*TASK PROMPT:*
Below are entries; print them exactly from the first line through the one containing "This screenshot has width=557, height=315.".

*RECORDS:*
|---|
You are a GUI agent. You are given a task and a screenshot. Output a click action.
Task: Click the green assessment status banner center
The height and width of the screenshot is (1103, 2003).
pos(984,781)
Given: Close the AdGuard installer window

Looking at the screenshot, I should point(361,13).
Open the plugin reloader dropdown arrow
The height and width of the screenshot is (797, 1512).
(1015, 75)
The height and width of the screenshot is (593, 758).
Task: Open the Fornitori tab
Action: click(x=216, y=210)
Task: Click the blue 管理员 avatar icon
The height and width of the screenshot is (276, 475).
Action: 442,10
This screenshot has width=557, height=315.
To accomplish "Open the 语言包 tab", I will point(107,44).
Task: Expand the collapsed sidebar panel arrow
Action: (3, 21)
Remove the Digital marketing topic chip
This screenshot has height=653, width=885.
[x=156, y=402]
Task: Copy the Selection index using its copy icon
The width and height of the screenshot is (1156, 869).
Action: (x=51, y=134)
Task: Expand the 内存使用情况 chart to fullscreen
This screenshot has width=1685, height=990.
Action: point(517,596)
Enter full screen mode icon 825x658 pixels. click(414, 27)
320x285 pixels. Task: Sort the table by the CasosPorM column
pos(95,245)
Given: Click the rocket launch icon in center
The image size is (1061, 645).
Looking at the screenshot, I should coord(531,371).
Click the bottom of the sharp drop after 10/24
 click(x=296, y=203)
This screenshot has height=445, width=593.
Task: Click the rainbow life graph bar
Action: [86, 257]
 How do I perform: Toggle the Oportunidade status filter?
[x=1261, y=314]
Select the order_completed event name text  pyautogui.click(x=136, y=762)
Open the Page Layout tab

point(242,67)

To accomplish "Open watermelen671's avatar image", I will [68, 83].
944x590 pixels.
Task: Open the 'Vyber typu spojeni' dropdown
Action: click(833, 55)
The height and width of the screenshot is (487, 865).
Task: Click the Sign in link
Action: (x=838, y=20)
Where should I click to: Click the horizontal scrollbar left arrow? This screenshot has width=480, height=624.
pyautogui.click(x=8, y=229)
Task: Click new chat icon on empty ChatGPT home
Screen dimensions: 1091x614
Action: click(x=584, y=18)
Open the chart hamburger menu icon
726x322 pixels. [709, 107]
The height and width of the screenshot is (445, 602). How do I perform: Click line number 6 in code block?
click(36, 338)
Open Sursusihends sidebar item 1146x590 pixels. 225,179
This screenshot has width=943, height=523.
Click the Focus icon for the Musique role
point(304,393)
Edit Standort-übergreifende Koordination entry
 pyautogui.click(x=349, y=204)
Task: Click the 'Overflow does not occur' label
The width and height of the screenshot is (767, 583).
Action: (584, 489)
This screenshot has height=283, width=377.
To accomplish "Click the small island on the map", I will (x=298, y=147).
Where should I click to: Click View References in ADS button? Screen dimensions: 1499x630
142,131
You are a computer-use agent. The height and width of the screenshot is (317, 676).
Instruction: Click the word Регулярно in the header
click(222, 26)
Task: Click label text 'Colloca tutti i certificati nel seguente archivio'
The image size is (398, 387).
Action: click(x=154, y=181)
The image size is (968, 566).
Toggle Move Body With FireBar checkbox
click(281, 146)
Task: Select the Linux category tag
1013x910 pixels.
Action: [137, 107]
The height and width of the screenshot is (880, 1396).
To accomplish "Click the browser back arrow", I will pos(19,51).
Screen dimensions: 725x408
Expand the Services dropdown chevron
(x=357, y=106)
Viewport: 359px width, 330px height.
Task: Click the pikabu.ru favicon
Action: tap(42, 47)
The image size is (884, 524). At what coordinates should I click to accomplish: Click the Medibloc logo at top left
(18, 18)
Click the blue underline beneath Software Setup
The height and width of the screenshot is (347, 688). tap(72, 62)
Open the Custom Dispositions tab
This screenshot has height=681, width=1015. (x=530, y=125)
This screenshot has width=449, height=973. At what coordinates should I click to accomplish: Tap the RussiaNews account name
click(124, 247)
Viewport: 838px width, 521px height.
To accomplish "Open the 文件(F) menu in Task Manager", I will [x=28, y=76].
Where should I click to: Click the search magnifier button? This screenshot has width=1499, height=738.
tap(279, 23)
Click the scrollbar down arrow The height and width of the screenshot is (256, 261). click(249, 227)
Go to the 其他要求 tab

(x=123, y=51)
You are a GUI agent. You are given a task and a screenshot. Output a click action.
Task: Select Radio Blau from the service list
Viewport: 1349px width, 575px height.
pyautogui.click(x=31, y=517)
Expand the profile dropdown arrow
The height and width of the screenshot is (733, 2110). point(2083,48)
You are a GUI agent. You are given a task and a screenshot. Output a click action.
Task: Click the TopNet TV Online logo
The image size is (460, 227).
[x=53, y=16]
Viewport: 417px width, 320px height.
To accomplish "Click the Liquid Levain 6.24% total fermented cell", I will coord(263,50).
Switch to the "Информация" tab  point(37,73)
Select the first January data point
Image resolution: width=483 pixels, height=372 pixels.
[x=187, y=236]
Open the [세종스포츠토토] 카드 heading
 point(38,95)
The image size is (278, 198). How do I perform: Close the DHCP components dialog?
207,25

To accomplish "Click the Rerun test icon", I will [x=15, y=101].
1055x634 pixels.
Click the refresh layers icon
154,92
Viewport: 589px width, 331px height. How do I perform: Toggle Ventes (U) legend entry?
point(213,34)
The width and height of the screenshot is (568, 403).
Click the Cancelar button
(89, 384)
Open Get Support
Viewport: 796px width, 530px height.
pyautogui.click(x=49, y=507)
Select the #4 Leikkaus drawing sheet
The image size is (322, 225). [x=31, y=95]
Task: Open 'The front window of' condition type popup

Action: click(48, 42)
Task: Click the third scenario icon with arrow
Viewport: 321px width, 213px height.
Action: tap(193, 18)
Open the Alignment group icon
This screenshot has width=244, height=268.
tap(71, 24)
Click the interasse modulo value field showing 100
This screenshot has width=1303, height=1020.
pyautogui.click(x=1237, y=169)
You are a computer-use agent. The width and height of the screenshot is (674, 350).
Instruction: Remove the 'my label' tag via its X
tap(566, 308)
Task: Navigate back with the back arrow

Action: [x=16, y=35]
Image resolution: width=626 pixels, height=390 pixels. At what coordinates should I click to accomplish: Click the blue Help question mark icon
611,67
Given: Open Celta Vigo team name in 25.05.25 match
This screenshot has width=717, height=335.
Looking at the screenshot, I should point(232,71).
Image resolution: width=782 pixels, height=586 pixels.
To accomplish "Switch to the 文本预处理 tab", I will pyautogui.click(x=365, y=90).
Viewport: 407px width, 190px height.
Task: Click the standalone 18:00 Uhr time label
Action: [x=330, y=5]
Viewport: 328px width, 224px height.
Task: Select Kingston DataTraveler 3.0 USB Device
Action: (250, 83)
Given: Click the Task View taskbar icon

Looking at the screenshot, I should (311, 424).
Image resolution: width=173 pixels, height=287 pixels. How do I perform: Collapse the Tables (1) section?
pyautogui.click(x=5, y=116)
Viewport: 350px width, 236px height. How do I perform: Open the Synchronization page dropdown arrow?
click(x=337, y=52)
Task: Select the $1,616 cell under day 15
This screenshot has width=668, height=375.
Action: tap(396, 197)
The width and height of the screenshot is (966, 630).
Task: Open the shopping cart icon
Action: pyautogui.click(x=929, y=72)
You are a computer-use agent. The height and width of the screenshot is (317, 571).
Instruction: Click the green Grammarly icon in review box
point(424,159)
|---|
*OUTPUT OF THE TASK:*
You are a GUI agent. You are given a task and a screenshot. Output a click action.
Task: Click the green assessment status banner center
The height and width of the screenshot is (1103, 2003).
pos(984,781)
Given: Close the AdGuard installer window

Looking at the screenshot, I should point(361,13).
Open the plugin reloader dropdown arrow
The height and width of the screenshot is (797, 1512).
(1015, 75)
The height and width of the screenshot is (593, 758).
Task: Open the Fornitori tab
Action: click(x=216, y=210)
Task: Click the blue 管理员 avatar icon
The height and width of the screenshot is (276, 475).
Action: 442,10
This screenshot has width=557, height=315.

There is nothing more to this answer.